In addition, Nigerian development finance institutions (DFIs), that work in concert with the Ministry of Trade and Investment, are all ignoring the paramount importance of promoting financial services as an major export product. The Nigerian-Export Import Bank, the Bank of Industry, the agriculture and housing government backed DFI lenders, as well as the sovereign wealth fund all ignore financial service providers and make no attempt whatsoever to promote their utility as vehicles for small-scale and institutional foreign-direct-investors to access privately held investment opportunities in Nigeria. By so doing, Nigeria remains relatively closed-off to small-scale global capital investors who are hungry for high-growth investments in frontier economies but are not able to source capital into private investments without a financial service provider. Both the Ministry of Trade, the DFIs in Nigeria have the capacity to much more to shift Nigeria from its reliance on oil exports, if they galvanized their efforts and made a strategic partnership with financial services exporters to promote and establish more firms in Nigeria. Many of the few financial service exporters operating in Nigeria are actually Mauritius registered companies and not Nigerian. So long as these obstacles remain, Nigerian industry will remain starved of global capital investors that would be open to investing in them in there were enough financial service providers exporting their services to assist them in sourcing capital investment. The lack of understanding among DFI's and current administrators in Ministry of Trade and Finance to this dynamic is staggering.
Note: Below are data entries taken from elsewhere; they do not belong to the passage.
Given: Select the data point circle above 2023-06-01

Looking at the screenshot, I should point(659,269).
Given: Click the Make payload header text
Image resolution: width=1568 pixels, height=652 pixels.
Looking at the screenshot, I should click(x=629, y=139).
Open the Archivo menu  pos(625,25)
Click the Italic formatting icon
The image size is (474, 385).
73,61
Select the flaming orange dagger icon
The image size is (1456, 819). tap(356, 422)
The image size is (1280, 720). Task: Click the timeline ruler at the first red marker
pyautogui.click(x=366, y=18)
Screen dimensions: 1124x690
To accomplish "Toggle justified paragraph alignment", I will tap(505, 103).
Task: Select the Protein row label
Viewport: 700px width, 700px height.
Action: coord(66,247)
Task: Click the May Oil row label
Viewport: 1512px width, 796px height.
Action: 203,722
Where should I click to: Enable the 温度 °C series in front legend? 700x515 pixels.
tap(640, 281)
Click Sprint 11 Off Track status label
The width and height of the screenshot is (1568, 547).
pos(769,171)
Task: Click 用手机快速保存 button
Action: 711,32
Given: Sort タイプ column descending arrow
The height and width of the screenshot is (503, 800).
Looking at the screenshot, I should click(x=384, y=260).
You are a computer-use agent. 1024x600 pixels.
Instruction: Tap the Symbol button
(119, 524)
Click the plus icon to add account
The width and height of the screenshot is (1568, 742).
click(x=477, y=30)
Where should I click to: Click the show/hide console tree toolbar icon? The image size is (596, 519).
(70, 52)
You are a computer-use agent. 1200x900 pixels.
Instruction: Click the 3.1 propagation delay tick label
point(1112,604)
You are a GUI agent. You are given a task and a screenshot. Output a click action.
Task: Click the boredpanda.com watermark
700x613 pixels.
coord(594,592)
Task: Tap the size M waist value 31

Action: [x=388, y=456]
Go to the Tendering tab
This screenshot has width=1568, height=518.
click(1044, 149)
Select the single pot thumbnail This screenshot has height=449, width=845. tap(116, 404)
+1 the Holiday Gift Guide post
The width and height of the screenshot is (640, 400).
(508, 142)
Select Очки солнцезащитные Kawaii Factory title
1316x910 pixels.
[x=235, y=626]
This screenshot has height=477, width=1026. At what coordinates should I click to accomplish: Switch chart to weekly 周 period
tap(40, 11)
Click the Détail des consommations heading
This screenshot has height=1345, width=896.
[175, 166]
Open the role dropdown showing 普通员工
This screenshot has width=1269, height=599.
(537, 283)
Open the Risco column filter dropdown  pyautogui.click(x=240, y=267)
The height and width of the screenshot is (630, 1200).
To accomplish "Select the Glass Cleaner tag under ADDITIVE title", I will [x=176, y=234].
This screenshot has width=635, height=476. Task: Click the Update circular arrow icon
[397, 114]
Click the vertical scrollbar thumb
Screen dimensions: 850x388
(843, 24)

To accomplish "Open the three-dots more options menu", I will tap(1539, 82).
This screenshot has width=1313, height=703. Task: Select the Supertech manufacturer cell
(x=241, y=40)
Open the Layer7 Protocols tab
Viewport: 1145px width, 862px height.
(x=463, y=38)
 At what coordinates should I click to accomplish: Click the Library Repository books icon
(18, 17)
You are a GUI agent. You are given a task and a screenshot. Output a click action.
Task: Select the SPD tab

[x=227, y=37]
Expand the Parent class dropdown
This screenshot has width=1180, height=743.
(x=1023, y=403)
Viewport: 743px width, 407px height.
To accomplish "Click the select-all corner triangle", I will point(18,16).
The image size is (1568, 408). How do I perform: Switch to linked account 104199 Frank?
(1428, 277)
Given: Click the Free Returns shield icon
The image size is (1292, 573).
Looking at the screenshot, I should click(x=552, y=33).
Moving forward, as Nigeria seeks to quickly rebound from its slumping economic performance since the collapse of oil prices, bolder more insightful steps are required to build Nigerian financial service and investment management exporters in order to promote and facilitate global capital investment in Nigerian industry, agriculture, mining, and SMEs. While the DFIs and the Ministry of Trade are fully equipped high-performance vehicles, their current drivers seem satisfied with cruising in first gear even in the face of worsening economic conditions. Their continued neglect and failure to recognize the paramount importance of financial service exporters in attracting FDI from global capital investors may leave them spinning their wheels while their counterparts in other parts of the continent and the rest of the developing world are moving their economies forward and diversifying their export portfolios.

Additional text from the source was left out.